A thing to remember about the world in which Jesus and the evangelists lived is that there wasn’t a robust middle class, owning modest homes and Honda Civics. There were the very rich, and the very poor. The poor were often subject to the depredations of greedy (rich) landlords who would take a big cut of their crops, and the Roman imperial tax system with its infamously corrupt tax collectors. The religious elite were politically in league with the Romans, for complicated reasons. Then, as now, a ruling class enslaved to wealth drove incredible injustice. This is a primary concern of Luke’s: “Blessed are the poor,” Jesus says in Luke’s beatitudes.
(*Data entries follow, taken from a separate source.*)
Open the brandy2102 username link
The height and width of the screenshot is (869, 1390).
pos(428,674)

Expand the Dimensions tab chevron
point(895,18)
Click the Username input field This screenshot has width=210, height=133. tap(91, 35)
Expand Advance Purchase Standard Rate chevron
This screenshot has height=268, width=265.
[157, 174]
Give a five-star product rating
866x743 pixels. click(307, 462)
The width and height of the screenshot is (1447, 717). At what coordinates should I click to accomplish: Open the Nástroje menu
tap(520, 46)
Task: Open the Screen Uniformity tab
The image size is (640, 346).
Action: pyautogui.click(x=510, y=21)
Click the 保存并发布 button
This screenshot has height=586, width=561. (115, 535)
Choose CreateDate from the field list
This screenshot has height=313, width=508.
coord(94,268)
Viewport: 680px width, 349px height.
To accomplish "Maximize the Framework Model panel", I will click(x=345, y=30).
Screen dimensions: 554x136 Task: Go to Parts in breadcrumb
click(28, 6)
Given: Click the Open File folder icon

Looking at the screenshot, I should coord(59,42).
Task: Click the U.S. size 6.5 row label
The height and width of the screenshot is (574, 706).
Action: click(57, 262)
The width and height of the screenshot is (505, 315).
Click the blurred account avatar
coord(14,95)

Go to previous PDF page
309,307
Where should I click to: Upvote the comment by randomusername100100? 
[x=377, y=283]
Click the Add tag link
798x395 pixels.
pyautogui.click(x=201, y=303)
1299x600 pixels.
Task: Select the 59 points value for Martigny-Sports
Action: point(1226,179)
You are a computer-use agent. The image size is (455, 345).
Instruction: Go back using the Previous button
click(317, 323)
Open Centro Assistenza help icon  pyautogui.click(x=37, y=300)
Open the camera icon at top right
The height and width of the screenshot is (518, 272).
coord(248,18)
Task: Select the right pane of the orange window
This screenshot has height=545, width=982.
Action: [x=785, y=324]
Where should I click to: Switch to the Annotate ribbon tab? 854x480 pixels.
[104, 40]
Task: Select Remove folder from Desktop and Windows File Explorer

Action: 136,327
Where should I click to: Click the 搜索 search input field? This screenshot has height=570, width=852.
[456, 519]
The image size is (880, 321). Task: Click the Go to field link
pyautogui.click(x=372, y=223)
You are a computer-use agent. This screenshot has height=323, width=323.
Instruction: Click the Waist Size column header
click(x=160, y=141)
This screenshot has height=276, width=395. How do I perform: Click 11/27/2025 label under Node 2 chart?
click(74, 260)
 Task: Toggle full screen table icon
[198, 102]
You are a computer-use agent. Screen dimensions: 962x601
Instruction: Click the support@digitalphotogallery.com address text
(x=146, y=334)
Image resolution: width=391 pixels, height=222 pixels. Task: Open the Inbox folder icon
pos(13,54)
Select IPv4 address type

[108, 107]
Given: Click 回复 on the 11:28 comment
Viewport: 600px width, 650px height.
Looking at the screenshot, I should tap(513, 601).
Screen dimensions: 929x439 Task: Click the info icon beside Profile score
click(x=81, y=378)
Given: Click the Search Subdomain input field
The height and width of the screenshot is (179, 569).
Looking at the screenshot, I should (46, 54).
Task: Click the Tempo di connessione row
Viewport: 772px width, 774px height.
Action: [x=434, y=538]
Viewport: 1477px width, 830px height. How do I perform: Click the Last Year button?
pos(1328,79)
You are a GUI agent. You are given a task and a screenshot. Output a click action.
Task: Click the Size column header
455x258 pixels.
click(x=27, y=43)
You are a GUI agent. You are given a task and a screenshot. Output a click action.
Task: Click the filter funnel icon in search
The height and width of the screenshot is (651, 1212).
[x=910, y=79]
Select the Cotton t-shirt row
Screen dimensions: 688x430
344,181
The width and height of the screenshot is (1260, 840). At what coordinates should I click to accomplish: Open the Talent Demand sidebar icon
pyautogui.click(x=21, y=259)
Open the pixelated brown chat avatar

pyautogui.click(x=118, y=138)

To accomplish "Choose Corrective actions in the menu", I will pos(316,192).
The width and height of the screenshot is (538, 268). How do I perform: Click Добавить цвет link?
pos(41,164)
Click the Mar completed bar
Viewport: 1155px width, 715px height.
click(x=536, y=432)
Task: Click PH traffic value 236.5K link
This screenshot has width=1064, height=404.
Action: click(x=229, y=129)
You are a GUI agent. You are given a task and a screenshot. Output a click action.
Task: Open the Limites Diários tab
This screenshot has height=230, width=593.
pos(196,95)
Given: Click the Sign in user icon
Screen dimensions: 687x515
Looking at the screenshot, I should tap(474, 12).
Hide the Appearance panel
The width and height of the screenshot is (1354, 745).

Matthew softens it to “Poor in spirit,” but we’re not reading Matthew right now.
So this manager, upon being fired and not wanting to have his only two options to avoid total destitution being digging ditches for the Romans or begging on the street corner, engages in the very dishonesty of which he was accused: he functionally steals from the rich man by slashing others’ debts.
Was he actually a dishonest manager? We don’t see that, prior to his being fired. Within the unjust system in which he lived, he used that system (shrewdly!) to soften the blow to both himself, and others. It’s easy to judge this behavior when we’re not subject to those same injustices… say, as a white American in the 21st century. Jesus calls this out: The children of this world are clear-eyed about the world around them, he warns us. The children of the light tend not to be so clear-eyed.
Dr. King said, “no one is free until we are all free.” The steward used the system to help both himself out of a bad situation, and others who were in debt as well. And Dr. King’s words (and the rest of Luke!) remind us that the Rich Man isn’t free either. This is a system that enslaves everyone to wealth, forcing the sort of decision-making we see in this parable. Choices are curtailed in systems like this.
I invite you, in the coming week, to consider the systems of our world. Our gap between rich and poor continues to widen. Systemic racism is a real and present reality, in Minnesota and the Twin Cities. Money, and the desire to maintain power, can drive much of our political system. As you read the news, bring this parable as a lens. See what you notice. And with clear eyes hold in generous prayer the dishonest managers of our day, who may sometimes be among us.